***** THE DATA *****
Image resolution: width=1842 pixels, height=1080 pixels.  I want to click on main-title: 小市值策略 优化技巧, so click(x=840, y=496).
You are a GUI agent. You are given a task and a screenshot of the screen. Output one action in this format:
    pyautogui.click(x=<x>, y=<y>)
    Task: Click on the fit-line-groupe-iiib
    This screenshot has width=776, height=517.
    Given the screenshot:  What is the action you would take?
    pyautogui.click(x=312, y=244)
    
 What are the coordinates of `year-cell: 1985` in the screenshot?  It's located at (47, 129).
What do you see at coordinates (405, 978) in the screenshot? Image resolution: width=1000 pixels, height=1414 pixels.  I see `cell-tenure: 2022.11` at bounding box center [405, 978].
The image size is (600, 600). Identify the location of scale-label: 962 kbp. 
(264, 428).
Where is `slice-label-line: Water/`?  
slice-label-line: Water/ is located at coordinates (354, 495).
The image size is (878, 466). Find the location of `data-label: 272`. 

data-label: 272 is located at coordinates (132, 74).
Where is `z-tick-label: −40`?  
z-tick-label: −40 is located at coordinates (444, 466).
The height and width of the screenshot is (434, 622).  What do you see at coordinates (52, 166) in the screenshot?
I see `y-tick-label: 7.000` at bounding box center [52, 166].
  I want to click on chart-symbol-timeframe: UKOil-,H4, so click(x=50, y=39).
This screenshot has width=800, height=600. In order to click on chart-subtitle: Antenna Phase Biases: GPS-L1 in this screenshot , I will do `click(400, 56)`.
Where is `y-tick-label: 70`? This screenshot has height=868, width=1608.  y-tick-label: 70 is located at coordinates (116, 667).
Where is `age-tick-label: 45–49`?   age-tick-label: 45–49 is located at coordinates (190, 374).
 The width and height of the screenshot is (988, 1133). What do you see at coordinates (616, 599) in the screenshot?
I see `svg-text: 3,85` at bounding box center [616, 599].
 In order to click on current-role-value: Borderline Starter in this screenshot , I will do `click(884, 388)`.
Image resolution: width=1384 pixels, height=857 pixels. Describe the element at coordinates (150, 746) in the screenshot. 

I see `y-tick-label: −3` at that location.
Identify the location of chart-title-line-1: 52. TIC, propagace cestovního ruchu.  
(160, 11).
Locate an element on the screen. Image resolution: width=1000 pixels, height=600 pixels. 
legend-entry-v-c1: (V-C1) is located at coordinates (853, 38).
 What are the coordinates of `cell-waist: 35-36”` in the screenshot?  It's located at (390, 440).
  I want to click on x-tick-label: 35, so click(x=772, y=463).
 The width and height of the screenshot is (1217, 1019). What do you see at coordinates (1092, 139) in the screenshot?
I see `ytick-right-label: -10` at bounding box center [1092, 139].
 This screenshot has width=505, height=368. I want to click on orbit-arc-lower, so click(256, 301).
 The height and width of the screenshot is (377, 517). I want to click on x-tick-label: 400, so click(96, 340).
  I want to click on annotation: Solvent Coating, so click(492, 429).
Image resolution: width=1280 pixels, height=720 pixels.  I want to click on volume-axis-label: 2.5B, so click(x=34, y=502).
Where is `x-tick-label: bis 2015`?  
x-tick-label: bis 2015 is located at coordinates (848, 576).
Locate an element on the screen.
*****
(PROBLEM TO SOLVE): In the records above, write out every line that starts at the one containing "I want to click on chart-symbol-timeframe: UKOil-,H4, so" and ends with the one containing "This screenshot has width=800, height=600.". Include both of those lines.

(SOLUTION FOR THIS EXERCISE):
  I want to click on chart-symbol-timeframe: UKOil-,H4, so click(x=50, y=39).
This screenshot has width=800, height=600. In order to click on chart-subtitle: Antenna Phase Biases: GPS-L1 in this screenshot , I will do `click(400, 56)`.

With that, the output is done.